— start Material provided —
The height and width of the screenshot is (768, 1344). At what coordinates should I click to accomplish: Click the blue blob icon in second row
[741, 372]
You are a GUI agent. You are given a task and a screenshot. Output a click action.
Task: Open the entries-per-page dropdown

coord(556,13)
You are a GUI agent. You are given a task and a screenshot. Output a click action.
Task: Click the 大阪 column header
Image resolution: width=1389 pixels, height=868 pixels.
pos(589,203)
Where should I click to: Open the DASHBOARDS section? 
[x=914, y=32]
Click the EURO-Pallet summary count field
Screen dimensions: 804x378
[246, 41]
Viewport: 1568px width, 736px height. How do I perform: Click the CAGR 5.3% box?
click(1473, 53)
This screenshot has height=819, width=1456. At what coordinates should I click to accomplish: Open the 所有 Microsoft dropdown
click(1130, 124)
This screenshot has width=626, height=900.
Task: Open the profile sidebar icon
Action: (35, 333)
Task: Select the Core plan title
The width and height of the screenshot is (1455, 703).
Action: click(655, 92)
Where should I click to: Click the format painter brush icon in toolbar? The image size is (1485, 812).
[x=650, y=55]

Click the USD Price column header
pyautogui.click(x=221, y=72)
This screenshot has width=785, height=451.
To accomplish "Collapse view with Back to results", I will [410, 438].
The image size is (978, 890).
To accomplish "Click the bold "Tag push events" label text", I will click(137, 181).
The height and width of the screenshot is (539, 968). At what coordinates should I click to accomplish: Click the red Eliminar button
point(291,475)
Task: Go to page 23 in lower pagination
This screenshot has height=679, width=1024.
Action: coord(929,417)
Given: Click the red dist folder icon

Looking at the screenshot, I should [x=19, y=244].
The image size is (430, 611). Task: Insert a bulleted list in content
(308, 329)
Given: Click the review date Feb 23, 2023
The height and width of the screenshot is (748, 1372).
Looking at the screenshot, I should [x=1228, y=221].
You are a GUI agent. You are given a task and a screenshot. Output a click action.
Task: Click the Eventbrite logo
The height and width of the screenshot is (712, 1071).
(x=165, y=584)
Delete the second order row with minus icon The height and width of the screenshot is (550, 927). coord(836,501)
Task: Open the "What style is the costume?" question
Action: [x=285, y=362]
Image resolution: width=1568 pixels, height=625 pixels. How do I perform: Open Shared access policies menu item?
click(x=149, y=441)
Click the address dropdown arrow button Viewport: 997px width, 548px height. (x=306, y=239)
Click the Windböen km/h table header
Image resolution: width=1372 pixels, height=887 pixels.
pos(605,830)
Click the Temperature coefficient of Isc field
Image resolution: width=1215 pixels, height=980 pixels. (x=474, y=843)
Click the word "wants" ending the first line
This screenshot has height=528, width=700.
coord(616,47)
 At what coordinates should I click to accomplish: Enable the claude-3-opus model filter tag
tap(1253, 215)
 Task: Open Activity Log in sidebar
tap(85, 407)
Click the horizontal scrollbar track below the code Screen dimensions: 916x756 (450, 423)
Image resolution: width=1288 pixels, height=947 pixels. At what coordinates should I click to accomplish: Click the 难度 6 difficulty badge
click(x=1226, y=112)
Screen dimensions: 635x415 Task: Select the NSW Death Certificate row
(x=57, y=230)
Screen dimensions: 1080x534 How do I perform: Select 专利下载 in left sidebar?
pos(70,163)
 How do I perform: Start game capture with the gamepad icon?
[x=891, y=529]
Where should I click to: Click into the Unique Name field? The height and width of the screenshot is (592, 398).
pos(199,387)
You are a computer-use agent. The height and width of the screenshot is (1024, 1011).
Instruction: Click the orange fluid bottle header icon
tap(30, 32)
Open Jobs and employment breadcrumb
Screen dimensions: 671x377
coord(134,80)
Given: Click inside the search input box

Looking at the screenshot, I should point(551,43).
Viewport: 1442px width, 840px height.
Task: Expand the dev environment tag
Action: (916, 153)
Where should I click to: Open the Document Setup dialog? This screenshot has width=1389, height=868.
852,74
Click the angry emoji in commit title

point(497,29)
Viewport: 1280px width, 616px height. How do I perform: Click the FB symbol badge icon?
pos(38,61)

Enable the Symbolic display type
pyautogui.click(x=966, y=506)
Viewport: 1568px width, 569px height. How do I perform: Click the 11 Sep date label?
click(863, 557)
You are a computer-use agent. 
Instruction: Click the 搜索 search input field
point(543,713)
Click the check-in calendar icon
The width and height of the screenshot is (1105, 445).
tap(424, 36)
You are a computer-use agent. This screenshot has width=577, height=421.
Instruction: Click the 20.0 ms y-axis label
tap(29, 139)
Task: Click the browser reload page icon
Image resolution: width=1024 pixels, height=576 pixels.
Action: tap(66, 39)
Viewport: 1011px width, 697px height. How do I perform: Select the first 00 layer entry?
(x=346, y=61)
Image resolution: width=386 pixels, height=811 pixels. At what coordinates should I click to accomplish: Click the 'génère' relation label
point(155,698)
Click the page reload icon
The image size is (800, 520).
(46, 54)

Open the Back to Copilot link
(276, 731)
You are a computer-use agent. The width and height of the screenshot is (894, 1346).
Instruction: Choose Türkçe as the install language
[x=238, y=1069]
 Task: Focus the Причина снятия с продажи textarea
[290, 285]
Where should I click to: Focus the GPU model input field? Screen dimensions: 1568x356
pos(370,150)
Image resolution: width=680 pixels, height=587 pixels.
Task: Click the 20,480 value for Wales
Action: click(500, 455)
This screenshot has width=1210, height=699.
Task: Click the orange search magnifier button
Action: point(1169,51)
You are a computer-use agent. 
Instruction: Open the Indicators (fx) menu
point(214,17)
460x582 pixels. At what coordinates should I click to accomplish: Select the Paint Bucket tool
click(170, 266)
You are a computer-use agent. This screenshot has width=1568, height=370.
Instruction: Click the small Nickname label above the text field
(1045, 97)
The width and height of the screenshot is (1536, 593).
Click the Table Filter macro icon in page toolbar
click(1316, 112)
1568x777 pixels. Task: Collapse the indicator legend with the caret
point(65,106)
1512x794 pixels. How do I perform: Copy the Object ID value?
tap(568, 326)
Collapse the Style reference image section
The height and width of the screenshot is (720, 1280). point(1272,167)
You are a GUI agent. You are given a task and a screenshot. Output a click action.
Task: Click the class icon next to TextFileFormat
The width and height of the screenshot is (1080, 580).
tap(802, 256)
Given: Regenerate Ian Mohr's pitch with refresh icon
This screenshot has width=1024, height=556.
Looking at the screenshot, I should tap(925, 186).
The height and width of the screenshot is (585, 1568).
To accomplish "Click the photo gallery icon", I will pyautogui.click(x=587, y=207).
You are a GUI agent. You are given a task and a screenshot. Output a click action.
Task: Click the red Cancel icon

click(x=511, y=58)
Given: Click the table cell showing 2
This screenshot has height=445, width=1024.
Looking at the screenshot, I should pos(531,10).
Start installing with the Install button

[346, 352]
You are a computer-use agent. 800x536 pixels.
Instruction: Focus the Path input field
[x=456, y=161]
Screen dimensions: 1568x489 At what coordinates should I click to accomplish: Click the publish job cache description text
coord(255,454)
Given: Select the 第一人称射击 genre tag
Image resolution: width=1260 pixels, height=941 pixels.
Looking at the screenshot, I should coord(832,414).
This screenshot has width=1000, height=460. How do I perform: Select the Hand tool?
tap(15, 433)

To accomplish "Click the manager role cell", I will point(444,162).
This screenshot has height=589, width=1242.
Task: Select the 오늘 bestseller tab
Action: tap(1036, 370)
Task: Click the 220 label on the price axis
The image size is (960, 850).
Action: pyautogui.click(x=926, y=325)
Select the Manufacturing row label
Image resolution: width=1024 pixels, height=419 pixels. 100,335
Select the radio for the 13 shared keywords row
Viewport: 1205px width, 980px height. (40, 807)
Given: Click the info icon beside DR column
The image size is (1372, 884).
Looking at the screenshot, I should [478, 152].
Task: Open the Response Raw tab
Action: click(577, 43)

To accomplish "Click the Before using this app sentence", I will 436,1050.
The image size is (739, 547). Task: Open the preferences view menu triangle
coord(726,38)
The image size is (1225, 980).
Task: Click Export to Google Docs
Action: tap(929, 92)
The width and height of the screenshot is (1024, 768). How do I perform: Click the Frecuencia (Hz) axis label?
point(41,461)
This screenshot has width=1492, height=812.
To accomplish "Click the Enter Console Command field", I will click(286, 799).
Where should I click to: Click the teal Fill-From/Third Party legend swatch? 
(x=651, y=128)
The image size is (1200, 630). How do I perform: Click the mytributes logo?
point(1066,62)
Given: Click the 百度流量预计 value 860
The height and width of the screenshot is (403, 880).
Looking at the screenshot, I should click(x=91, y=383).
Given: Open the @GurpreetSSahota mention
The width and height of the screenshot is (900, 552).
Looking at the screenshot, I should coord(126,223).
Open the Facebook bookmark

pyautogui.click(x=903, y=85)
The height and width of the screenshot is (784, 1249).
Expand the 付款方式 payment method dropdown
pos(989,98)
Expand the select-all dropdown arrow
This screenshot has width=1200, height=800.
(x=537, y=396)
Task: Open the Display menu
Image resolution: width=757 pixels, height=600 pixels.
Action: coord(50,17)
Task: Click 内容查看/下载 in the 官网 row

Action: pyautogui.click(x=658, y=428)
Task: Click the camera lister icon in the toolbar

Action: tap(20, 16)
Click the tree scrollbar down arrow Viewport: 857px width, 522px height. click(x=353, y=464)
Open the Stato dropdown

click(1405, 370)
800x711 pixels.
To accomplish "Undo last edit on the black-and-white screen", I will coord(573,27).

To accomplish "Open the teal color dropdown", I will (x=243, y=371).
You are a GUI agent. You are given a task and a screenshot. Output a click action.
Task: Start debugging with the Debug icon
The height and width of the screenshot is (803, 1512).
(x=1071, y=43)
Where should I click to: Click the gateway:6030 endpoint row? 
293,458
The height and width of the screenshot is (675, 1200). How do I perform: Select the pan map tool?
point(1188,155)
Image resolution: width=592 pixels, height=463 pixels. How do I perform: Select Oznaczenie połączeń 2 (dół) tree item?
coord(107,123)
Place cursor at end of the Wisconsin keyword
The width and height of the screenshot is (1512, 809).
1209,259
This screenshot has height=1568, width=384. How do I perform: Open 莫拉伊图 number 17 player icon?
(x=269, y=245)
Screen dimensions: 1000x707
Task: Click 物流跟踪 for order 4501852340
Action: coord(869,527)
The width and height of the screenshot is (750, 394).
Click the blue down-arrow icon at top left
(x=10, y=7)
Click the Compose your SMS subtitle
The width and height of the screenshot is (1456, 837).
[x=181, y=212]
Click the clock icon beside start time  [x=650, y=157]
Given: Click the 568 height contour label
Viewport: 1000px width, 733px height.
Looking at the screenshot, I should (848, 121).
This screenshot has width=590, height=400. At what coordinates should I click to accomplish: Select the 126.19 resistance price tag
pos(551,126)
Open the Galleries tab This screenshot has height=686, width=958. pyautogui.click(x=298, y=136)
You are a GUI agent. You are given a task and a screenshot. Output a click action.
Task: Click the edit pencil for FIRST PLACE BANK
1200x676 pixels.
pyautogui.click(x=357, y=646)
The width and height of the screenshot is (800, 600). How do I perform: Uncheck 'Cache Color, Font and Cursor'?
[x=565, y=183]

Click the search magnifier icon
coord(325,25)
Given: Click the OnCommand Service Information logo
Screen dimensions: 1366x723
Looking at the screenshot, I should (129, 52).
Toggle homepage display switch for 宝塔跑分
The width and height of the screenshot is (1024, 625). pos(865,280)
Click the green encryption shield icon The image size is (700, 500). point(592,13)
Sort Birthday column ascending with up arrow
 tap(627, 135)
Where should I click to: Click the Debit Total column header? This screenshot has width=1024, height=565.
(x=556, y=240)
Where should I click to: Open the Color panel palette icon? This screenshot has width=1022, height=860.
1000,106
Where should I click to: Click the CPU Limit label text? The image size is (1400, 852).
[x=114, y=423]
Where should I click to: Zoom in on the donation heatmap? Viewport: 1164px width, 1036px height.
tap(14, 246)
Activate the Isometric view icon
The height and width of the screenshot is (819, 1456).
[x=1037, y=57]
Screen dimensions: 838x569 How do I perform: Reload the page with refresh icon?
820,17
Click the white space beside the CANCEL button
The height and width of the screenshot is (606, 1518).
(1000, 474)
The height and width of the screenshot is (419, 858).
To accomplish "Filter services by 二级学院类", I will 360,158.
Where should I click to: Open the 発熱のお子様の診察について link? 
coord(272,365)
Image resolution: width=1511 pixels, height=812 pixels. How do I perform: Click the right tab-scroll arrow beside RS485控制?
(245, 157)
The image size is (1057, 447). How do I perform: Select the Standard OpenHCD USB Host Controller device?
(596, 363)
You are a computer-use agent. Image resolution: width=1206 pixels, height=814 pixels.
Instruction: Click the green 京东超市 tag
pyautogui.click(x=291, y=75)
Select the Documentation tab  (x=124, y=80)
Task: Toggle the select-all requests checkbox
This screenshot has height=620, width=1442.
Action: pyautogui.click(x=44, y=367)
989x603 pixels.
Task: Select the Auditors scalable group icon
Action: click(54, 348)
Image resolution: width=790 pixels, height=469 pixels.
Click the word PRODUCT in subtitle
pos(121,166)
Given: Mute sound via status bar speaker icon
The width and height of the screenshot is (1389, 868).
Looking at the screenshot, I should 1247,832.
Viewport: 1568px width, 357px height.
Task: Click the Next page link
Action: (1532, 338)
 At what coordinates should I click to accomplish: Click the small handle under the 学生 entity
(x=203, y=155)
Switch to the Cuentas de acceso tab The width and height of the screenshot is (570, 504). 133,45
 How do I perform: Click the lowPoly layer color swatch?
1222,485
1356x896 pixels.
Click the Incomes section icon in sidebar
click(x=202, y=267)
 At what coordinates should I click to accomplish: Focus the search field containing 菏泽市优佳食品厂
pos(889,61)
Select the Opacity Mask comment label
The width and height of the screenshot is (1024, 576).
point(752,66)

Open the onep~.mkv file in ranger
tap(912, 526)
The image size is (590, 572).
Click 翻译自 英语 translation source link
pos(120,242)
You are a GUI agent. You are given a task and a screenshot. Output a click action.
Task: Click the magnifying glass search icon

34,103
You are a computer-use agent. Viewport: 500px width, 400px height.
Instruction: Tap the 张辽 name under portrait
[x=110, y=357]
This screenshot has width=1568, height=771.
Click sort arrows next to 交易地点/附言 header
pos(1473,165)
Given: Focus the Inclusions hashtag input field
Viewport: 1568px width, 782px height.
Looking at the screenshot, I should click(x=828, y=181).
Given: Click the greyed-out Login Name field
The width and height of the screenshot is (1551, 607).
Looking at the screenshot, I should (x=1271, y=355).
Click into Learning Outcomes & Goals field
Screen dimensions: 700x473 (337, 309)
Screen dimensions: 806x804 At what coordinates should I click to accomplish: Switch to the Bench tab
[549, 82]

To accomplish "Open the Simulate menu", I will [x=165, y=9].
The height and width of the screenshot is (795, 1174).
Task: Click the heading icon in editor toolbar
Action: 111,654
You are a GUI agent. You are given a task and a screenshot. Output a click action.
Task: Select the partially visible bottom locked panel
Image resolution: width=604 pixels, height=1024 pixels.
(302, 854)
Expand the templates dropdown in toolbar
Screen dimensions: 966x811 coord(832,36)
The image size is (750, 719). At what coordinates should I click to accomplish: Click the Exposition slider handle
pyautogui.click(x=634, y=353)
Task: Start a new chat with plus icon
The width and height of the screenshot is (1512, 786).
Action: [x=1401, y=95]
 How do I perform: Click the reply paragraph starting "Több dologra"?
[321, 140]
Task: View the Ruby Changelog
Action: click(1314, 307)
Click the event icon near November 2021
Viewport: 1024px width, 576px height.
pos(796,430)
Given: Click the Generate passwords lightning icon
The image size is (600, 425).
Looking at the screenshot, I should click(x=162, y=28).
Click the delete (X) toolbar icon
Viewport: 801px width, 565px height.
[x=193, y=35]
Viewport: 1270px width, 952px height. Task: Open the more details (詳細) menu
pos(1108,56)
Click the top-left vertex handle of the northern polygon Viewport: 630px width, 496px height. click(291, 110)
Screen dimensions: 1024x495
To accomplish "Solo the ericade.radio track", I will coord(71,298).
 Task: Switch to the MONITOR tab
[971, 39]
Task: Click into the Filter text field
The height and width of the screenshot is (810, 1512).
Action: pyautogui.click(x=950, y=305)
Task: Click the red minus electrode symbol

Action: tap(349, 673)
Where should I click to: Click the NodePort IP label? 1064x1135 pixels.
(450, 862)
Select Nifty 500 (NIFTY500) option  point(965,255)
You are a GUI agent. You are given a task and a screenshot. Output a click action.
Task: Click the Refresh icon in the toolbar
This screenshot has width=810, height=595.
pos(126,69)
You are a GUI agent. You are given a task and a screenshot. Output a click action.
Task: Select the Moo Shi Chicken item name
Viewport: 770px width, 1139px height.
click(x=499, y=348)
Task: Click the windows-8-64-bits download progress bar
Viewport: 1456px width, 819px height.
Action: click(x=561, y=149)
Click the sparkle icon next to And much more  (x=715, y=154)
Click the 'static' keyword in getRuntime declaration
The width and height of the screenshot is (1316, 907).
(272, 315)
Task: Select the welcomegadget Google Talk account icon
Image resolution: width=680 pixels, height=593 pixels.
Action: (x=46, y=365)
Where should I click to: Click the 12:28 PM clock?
— end Material provided —
Task:
Please output the lines starting at the line that contains "Place cursor at end of the Wisconsin keyword" and ending at the line that contains "Action: coord(869,527)", both included, as a JSON list of strings with one string per line and blank lines left out.

Solved problem:
[
  "Place cursor at end of the Wisconsin keyword",
  "The width and height of the screenshot is (1512, 809).",
  "1209,259",
  "This screenshot has height=1568, width=384. How do I perform: Open 莫拉伊图 number 17 player icon?",
  "(x=269, y=245)",
  "Screen dimensions: 1000x707",
  "Task: Click 物流跟踪 for order 4501852340",
  "Action: coord(869,527)"
]